EXERCISE => Copy out the part of the material that opens with the line containing "This screenshot has height=883, width=1280." and closes with the line containing "(x=1234, y=26)", reproducing each line unchanged.

RECORDS FOR THE TASK =>

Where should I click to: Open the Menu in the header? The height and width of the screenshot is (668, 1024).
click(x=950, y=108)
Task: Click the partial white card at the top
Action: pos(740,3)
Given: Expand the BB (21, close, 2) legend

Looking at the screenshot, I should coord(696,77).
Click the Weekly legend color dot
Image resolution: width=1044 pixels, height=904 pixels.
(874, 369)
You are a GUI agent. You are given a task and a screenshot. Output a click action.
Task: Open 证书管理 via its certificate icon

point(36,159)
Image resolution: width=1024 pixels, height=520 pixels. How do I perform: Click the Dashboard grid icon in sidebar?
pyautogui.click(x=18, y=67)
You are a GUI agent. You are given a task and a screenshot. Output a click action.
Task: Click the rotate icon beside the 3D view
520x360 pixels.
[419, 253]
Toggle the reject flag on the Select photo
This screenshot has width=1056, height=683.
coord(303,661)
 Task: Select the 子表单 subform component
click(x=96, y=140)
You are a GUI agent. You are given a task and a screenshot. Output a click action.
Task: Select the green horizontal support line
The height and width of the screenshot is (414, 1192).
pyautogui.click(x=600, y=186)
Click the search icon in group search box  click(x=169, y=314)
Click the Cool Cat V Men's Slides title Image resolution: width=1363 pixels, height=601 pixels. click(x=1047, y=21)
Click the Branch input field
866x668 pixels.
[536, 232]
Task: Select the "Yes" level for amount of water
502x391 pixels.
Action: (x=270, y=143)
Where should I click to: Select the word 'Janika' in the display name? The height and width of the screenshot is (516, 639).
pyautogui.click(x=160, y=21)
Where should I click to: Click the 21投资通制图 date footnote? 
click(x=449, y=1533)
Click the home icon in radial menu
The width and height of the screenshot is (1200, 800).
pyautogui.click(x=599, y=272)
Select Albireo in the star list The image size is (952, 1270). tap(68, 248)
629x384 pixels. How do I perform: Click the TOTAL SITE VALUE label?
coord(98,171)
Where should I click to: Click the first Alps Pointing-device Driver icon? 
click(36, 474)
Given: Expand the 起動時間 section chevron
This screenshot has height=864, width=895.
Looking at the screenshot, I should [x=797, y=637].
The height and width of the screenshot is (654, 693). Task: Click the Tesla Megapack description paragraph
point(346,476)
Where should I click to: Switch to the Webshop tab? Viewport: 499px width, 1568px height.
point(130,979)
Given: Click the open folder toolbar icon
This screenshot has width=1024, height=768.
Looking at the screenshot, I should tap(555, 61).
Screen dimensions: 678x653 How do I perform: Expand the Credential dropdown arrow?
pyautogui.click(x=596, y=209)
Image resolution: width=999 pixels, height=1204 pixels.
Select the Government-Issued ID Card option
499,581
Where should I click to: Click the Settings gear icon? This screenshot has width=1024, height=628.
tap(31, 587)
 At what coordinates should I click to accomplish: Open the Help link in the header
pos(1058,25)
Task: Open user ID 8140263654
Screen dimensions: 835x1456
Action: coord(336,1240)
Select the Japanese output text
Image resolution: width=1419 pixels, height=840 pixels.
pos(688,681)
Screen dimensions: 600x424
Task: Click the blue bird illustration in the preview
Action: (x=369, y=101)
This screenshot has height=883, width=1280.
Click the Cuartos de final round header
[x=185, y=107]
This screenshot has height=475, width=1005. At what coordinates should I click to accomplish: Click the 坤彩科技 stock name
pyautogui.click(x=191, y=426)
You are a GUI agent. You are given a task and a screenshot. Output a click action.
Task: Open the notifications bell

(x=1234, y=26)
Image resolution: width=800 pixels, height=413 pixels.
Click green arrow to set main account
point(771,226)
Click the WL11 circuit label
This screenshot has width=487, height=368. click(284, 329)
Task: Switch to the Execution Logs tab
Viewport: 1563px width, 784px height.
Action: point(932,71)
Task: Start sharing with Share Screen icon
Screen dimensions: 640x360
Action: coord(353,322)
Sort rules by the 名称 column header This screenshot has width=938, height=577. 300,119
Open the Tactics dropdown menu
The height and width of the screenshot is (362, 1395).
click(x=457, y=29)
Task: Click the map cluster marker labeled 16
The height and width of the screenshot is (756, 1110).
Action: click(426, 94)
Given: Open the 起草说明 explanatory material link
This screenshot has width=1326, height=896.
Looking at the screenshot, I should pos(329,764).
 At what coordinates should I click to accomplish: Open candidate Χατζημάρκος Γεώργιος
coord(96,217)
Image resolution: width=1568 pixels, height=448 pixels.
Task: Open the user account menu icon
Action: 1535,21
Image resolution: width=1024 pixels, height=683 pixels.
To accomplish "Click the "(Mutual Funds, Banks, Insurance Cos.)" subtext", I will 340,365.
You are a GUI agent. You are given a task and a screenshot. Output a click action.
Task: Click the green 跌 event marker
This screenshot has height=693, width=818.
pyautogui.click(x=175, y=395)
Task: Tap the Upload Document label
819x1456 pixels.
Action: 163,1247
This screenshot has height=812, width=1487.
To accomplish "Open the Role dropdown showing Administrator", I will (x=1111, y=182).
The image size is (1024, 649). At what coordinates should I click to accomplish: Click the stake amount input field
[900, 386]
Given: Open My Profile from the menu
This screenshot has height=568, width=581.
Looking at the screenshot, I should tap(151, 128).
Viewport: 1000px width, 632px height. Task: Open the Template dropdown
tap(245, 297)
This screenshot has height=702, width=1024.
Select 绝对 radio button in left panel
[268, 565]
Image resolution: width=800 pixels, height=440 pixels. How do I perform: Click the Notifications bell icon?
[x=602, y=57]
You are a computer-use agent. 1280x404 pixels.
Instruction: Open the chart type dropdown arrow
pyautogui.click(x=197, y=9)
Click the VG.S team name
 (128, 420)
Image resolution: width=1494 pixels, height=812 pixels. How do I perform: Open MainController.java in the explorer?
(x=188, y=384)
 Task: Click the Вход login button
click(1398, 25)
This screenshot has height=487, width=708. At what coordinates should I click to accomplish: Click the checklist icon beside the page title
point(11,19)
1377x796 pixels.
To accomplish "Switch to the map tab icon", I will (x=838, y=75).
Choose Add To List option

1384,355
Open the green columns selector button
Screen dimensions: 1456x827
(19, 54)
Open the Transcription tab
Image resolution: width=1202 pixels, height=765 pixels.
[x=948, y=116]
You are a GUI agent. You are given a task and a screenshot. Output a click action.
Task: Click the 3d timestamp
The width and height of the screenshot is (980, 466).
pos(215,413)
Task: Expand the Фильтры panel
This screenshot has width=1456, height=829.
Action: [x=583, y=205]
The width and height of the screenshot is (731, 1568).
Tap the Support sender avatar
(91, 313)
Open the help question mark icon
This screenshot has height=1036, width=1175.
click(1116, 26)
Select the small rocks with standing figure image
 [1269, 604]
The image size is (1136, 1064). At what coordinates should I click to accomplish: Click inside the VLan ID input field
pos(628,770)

EXERCISE RESULT =>
This screenshot has height=883, width=1280.
Click the Cuartos de final round header
[x=185, y=107]
This screenshot has height=475, width=1005. At what coordinates should I click to accomplish: Click the 坤彩科技 stock name
pyautogui.click(x=191, y=426)
You are a GUI agent. You are given a task and a screenshot. Output a click action.
Task: Open the notifications bell

(x=1234, y=26)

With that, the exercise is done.